DIRECTION A: According to the net energy metering statute, what generating capacity makes a residential eligible customer-generator liable for a monthly standby charge?
DIRECTION B: Please write out the net energy metering statute starting with "G. On and after" and going on through "provided in §56-594.01.", swapping "net energy metering" for "net metering".

-- Start of PROVIDED PASSAGE --

F. Any residential eligible customer-generator or eligible agricultural customer-generator who owns and operates, or contracts with other persons to own, operate, or both, an electrical generating facility with a capacity that exceeds 10 kilowatts shall pay to its supplier, in addition to any other charges authorized by law, a monthly standby charge. The amount of the standby charge and the terms and conditions under which it is assessed shall be in accordance with a methodology developed by the supplier and approved by the Commission. The Commission shall approve a supplier's proposed standby charge methodology if it finds that the standby charges collected from all such eligible customer-generators and eligible agricultural customer-generators allow the supplier to recover only the portion of the supplier's infrastructure costs that are properly associated with serving such eligible customer-generators or eligible agricultural customer-generators. Such an eligible customer-generator or eligible agricultural customer-generator shall not be liable for a standby charge until the date specified in an order of the Commission approving its supplier's methodology.
G. On and after the later of July 1, 2019, or the effective date of regulations that the Commission is required to adopt pursuant to § 56-594.01, (i) net energy metering in the service territory of each electric cooperative shall be conducted as provided in a program implemented pursuant to §56-594.01 and (ii) the provisions of this section shall not apply to net energy metering in the service territory of an electric cooperative except as provided in §56-594.01.
§56-594.01. Net energy metering provisions for electric cooperative service territories.
A. The Commission shall establish by regulation a program that affords eligible customer-generators the opportunity to participate in net energy metering in the service territory of each electric cooperative, which program shall commence on the later of July 1, 2019, or the effective date of such regulations. Such regulations shall be similar to existing regulations promulgated pursuant to §56-594. In lieu of adopting new regulations, the Commission may amend such existing regulations to apply to electric cooperatives with such revisions as are required to comply with the provisions of this section. The regulations may include requirements applicable to (i) retail sellers, (ii) owners or operators of distribution or transmission facilities, (iii) providers of default service, (iv) eligible customer-generators, or (v) any combination of the foregoing, as the Commission determines will facilitate the provision of net energy metering, provided that the Commission determines that such requirements do not adversely affect the public interest.

-- End of PROVIDED PASSAGE --
-- Start of PROVIDED MATERIAL --

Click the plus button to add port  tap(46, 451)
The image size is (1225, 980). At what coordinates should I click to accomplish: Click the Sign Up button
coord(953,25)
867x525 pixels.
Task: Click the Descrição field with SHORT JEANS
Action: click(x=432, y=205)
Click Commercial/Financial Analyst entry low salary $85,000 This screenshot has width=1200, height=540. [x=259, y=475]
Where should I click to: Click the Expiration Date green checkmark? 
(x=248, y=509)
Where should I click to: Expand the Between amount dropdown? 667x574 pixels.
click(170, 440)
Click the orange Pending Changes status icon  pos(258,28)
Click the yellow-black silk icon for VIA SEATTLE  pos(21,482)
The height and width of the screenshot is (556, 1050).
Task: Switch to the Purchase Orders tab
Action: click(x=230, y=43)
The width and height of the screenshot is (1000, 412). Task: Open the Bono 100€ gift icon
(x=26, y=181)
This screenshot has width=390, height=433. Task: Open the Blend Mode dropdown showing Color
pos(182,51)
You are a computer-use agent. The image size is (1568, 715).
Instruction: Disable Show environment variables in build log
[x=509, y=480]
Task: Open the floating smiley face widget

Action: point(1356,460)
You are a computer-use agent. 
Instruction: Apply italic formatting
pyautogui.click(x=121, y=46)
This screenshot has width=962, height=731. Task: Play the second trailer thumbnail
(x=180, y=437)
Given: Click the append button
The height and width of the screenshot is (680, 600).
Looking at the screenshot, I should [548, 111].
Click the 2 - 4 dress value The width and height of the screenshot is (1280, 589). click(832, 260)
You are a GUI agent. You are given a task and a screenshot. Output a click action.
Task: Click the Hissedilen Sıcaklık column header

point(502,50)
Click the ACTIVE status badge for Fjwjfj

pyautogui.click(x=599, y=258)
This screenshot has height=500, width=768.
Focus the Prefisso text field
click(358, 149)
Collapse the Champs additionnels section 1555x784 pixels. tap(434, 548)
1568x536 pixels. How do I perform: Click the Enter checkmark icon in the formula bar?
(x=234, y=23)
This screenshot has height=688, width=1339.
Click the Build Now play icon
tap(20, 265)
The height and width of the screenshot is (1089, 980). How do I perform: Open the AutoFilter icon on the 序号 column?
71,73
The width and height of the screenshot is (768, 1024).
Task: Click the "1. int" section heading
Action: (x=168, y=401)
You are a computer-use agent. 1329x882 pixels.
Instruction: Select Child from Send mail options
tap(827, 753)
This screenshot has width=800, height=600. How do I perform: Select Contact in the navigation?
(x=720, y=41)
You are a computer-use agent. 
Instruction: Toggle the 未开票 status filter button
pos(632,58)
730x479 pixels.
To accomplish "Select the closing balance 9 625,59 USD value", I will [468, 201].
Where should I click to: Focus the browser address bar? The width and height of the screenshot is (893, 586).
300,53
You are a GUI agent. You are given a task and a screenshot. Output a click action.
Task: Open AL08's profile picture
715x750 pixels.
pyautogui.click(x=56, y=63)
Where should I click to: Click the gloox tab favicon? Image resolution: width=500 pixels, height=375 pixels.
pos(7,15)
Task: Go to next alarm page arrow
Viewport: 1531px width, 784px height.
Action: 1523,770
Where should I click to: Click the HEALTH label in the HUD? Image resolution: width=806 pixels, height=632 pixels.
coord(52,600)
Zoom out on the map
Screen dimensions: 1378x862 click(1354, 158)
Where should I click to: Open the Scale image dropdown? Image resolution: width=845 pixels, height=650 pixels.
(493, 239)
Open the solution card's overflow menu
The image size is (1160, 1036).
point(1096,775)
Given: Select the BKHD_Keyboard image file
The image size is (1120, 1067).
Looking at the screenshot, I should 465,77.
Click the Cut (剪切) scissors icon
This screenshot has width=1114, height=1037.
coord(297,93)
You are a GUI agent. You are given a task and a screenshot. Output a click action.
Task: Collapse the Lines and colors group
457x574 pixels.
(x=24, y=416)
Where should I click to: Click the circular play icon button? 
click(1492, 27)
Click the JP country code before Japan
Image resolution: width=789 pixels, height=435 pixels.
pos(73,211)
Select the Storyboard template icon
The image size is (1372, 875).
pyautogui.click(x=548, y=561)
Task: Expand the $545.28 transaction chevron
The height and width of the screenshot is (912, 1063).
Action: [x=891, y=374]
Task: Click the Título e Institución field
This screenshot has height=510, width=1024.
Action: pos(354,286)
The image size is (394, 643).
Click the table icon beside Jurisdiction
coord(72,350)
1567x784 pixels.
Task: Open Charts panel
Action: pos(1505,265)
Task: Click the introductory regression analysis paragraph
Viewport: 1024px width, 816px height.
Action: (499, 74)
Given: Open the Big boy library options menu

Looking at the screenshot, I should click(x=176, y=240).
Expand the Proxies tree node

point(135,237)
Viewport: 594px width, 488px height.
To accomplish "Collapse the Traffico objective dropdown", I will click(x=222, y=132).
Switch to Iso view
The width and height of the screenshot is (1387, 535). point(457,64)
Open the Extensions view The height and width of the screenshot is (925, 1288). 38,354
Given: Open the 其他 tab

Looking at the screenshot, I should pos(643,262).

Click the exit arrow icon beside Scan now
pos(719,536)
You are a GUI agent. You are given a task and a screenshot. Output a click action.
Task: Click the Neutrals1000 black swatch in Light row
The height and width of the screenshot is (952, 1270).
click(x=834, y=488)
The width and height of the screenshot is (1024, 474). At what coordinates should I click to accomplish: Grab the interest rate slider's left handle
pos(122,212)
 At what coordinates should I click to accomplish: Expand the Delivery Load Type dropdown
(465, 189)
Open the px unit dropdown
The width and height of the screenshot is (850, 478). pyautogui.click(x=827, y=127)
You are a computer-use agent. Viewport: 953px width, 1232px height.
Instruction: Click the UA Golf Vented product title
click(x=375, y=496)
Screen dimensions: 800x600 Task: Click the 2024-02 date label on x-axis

-- End of PROVIDED MATERIAL --

WRITTEN SOLUTION A: A capacity that exceeds 10 kilowatts.

WRITTEN SOLUTION B:
G. On and after the later of July 1, 2019, or the effective date of regulations that the Commission is required to adopt pursuant to § 56-594.01, (i) net metering in the service territory of each electric cooperative shall be conducted as provided in a program implemented pursuant to §56-594.01 and (ii) the provisions of this section shall not apply to net metering in the service territory of an electric cooperative except as provided in §56-594.01.